This blog is updated daily.
A general description is here.
PCRE has been upgraded to version 8.20: as well as bug fixes and greater Perl compatibility. This adds a JIT pattern compiler, about which PCRE's news says ‘large performance benefits can be had in many situations’. (It is supported on most but not all platforms that run R.)
There are new load-balancing functions ‘parLapplyLB()’ and ‘parSapplyLB()’.
C/C++ code in packages is now compiled with ‘-NDEBUG’ to mitigate against the C/C++ function ‘assert’ being called in production use. Developers can turn this off during package development with ‘PKG_CPPFLAGS = -UNDEBUG’.
Some functions/objects which have been defunct for five or more years have been removed completely.

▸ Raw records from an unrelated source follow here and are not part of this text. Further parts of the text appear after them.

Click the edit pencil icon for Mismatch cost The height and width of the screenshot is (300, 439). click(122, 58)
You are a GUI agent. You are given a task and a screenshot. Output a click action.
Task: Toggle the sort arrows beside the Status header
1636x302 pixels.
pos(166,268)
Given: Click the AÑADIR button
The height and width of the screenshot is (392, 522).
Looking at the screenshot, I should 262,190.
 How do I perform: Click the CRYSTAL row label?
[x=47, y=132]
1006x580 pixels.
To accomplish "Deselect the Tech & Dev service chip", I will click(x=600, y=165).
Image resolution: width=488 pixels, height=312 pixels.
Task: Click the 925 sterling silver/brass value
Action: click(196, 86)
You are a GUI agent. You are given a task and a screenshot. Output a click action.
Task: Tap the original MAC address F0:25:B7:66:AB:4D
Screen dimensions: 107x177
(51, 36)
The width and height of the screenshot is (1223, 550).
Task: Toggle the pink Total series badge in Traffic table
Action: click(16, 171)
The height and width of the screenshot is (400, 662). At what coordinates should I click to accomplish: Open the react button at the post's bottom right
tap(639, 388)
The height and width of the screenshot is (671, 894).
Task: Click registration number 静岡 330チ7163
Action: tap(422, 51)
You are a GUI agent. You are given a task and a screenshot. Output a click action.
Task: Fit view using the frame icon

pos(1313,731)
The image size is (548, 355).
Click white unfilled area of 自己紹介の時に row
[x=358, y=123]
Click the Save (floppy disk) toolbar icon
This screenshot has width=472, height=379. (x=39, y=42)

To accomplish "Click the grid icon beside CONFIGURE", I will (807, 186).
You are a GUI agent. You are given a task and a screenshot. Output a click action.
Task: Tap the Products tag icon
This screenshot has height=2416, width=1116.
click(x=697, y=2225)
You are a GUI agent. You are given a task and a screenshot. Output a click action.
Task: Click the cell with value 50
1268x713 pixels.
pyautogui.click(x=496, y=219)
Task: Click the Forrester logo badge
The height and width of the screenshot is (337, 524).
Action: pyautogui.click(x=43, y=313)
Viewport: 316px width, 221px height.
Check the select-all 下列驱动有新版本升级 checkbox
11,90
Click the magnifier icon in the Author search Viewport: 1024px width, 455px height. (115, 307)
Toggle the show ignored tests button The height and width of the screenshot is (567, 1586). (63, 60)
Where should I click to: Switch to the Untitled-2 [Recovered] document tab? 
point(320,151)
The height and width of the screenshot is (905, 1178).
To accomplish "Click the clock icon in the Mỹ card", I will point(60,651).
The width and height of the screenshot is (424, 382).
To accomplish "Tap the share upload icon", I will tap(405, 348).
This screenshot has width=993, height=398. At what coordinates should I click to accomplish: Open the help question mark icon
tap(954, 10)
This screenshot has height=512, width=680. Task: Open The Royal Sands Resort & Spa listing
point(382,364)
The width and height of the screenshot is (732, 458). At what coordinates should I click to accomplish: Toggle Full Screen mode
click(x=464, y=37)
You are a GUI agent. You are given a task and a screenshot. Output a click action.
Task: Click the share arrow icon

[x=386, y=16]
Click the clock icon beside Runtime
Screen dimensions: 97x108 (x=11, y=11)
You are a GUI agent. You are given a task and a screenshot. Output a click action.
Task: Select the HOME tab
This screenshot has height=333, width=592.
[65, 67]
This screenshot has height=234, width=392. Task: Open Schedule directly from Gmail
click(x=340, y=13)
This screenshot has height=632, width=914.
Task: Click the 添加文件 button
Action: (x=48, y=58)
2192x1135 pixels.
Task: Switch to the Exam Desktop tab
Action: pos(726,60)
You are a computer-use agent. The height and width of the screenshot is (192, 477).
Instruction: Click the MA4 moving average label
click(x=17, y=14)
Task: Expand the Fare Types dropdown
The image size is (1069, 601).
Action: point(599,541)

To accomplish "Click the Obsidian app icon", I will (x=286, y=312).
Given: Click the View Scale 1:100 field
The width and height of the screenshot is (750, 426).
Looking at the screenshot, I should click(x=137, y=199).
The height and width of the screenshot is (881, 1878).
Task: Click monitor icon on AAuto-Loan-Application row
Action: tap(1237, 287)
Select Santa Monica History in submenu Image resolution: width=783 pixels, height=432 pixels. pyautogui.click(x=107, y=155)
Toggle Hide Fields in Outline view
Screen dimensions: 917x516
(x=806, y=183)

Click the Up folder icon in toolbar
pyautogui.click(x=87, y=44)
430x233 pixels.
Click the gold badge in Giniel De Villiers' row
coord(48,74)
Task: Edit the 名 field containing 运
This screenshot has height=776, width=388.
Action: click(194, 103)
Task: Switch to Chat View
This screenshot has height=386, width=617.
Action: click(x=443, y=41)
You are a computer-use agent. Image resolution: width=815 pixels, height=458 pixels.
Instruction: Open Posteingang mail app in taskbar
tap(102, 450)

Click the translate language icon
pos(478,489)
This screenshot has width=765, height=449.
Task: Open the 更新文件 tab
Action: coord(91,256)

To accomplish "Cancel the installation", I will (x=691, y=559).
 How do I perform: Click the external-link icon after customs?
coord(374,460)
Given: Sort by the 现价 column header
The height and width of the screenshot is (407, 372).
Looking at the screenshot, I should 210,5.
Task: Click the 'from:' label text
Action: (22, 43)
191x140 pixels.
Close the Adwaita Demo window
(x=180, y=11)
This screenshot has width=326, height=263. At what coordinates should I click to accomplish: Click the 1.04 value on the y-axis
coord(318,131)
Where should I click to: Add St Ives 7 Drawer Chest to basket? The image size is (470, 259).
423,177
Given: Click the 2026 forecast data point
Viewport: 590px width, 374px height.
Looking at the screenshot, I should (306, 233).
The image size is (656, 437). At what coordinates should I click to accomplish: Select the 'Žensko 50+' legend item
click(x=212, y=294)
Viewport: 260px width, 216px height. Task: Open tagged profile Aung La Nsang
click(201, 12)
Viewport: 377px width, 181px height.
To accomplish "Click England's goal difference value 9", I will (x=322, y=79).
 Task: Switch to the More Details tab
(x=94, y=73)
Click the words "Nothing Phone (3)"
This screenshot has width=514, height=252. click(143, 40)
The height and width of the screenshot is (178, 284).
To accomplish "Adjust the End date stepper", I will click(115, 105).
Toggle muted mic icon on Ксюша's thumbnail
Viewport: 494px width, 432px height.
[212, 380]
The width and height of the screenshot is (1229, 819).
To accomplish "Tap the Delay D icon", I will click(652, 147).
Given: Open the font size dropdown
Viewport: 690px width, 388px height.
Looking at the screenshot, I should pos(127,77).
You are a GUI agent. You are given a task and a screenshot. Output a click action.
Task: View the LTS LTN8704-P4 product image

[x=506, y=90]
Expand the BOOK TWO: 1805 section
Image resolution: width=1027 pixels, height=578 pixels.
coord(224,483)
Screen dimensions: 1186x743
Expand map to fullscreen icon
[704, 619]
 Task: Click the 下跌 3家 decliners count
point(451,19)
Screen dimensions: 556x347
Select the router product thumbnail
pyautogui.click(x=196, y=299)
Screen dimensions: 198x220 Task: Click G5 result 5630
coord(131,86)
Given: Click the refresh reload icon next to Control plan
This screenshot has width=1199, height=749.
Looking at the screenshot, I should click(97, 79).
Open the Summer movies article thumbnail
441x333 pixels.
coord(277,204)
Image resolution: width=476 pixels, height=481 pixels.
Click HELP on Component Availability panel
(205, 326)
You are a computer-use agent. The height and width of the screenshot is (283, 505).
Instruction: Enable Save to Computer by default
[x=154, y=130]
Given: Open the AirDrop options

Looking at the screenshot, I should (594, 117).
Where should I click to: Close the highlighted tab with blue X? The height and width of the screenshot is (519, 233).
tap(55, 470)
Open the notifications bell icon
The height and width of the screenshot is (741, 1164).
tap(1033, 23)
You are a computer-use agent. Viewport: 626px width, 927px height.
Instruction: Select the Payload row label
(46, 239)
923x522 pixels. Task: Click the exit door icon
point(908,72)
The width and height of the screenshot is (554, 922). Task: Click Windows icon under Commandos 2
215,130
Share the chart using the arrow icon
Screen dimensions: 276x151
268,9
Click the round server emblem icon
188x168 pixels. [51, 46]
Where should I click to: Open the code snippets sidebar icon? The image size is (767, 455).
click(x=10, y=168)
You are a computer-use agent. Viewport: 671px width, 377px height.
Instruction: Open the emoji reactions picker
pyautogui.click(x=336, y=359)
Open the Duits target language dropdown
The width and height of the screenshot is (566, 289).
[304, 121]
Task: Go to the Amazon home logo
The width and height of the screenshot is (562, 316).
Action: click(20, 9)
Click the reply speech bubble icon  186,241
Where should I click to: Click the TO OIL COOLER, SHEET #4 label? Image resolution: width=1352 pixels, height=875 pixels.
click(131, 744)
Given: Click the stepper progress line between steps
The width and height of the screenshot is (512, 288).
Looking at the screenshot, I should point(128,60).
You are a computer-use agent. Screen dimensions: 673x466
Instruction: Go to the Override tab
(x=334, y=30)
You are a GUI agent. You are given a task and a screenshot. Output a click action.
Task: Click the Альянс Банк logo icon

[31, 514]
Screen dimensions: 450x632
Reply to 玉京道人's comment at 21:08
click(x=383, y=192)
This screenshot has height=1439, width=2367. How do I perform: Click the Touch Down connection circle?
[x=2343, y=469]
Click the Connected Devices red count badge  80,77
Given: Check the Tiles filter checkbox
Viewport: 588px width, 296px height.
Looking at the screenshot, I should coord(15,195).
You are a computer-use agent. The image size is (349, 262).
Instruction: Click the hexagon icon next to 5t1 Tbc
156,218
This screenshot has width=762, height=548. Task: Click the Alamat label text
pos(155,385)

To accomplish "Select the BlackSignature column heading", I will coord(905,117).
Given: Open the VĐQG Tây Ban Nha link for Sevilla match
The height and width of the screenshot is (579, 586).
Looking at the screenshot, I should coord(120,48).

These include ‘.Alias()’, ‘La.chol()’, ‘La.chol2inv()’, ‘La.eigen()’, ‘Machine()’, ‘Platform()’, ‘Version’, ‘codes()’, ‘delay()’, ‘format.char()’, ‘getenv()’, ‘httpclient()’, ‘loadURL()’, ‘machine()’, ‘parse.dcf()’, ‘printNoClass()’, ‘provide()’, ‘read.table.url()’, ‘restart()’, ‘scan.url()’, ‘symbol.C()’, ‘symbol.For()’ and ‘unix()’.
Building wih a positive value of ‘--with-valgrind-instrumentation’ now also instruments logical, complex and raw vectors.
‘parallel::detectCores()’ is now able to find the number of physical cores (rather than CPUs) on Sparc Solaris.
It can also do so on most versions of Windows; however the default remains ‘detectCores(logical = TRUE)’ on that platform.
Reference classes now keep a record of which fields are locked. ‘$lock()’ with no arguments returns the names of the locked fields.
‘mapply()’ now gives an explicit error message (rather than an obscure one) if inputs of zero and positive length are mixed.